Your answer should be every line from the records that contains "computer".

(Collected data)
********

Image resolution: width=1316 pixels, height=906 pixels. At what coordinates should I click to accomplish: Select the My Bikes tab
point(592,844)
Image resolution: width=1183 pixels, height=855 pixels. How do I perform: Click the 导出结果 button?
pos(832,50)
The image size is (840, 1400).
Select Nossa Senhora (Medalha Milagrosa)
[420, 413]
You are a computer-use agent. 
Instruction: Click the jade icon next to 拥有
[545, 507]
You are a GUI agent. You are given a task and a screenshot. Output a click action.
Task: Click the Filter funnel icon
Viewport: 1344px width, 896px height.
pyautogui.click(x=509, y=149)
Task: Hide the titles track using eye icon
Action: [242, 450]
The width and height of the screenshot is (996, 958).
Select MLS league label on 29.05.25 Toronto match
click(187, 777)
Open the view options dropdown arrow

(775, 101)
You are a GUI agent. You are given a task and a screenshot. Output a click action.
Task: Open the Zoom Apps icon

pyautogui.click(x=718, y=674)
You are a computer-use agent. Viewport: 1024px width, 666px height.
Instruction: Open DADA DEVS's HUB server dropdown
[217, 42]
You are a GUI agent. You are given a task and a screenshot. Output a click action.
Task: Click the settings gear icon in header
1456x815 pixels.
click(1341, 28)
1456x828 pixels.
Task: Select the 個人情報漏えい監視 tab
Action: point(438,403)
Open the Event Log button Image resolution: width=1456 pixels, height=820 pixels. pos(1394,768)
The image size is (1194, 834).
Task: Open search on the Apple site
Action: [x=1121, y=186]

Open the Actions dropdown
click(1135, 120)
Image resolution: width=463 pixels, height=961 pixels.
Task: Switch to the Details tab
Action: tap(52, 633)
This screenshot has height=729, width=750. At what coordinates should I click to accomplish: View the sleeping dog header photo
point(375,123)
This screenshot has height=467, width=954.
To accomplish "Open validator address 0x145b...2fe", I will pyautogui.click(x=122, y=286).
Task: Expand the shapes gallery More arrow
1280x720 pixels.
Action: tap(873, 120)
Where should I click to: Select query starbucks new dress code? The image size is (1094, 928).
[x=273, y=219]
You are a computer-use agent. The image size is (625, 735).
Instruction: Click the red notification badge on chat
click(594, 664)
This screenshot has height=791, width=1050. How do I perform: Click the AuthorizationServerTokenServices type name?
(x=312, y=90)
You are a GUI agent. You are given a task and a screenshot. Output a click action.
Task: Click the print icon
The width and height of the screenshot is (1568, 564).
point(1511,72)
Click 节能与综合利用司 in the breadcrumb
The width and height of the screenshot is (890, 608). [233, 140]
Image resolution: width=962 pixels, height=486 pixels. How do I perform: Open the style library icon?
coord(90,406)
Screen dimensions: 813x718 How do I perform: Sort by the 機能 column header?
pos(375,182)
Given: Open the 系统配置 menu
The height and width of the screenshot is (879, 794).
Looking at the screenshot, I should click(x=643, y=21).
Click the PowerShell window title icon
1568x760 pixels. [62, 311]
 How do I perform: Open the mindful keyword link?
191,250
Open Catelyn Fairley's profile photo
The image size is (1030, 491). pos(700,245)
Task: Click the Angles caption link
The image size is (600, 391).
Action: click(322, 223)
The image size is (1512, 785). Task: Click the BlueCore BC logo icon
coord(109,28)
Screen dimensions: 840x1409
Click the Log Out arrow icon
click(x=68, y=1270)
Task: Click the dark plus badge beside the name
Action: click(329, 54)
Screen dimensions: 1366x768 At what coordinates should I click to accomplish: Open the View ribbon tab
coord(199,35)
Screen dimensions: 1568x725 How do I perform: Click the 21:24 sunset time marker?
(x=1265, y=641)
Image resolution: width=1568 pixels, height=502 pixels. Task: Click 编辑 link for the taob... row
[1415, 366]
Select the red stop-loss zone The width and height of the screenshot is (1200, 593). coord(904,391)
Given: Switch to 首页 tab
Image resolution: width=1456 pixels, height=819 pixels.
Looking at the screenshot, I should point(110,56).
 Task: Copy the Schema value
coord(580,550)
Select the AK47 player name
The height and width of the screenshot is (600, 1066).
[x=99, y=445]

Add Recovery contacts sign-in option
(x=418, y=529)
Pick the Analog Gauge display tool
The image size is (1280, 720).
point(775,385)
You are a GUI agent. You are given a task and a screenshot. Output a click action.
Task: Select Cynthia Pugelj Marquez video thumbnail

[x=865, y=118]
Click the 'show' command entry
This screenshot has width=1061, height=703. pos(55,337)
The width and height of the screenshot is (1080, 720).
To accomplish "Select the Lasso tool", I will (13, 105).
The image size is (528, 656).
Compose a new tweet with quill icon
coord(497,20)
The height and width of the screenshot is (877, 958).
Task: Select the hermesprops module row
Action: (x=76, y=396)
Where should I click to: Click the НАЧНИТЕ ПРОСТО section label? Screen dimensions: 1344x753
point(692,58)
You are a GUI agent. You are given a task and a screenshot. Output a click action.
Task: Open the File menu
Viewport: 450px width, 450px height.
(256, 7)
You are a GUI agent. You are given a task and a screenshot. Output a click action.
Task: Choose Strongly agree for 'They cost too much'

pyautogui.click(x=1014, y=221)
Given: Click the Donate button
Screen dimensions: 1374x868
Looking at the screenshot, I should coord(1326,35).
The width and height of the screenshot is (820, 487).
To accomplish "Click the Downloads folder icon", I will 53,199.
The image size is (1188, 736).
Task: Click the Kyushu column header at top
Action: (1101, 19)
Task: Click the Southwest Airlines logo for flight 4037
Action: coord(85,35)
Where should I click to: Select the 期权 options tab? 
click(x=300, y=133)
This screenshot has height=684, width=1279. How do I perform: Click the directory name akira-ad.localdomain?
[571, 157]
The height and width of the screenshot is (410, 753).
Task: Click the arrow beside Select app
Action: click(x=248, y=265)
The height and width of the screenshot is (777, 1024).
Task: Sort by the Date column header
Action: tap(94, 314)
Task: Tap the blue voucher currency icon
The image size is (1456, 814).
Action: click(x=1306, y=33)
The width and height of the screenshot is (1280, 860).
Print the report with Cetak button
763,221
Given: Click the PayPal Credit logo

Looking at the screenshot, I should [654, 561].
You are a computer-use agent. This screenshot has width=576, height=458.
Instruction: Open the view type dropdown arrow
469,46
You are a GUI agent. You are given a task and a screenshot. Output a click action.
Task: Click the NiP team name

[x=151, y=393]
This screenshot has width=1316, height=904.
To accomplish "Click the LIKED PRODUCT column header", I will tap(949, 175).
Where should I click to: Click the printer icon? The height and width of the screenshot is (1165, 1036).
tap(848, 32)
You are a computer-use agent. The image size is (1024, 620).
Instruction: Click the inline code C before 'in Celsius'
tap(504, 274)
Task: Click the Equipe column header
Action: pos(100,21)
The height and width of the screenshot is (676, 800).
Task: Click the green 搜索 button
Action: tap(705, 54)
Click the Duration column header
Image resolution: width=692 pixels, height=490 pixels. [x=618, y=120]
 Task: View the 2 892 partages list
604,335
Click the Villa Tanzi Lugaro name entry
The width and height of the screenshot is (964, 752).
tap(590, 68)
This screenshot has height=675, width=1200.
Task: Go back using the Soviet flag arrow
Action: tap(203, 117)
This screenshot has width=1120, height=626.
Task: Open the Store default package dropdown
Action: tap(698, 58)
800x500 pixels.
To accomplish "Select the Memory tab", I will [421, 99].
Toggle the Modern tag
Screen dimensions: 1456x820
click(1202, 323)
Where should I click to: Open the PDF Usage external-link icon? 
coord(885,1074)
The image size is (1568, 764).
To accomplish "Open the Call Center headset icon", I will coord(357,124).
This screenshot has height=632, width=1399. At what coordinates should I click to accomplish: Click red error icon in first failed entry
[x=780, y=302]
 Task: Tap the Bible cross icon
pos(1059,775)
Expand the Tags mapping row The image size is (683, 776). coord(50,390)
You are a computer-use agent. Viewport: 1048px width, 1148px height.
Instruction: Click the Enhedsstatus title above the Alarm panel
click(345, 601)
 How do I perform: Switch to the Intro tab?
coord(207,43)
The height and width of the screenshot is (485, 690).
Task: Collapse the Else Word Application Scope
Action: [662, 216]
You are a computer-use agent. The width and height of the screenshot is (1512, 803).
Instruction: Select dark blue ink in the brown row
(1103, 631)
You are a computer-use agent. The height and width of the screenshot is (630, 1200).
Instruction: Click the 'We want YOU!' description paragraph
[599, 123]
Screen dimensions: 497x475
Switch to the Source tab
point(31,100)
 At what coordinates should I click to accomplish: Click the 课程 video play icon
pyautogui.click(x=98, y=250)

********

Solution to this task:
You are a computer-use agent. 
You are a computer-use agent. Viewport: 1024px width, 666px height.
You are a computer-use agent. The image size is (625, 735).
You are a computer-use agent. This screenshot has width=576, height=458.
You are a computer-use agent. The image size is (1024, 620).
You are a computer-use agent. Viewport: 1048px width, 1148px height.
You are a computer-use agent. The width and height of the screenshot is (1512, 803).
You are a computer-use agent. The height and width of the screenshot is (630, 1200).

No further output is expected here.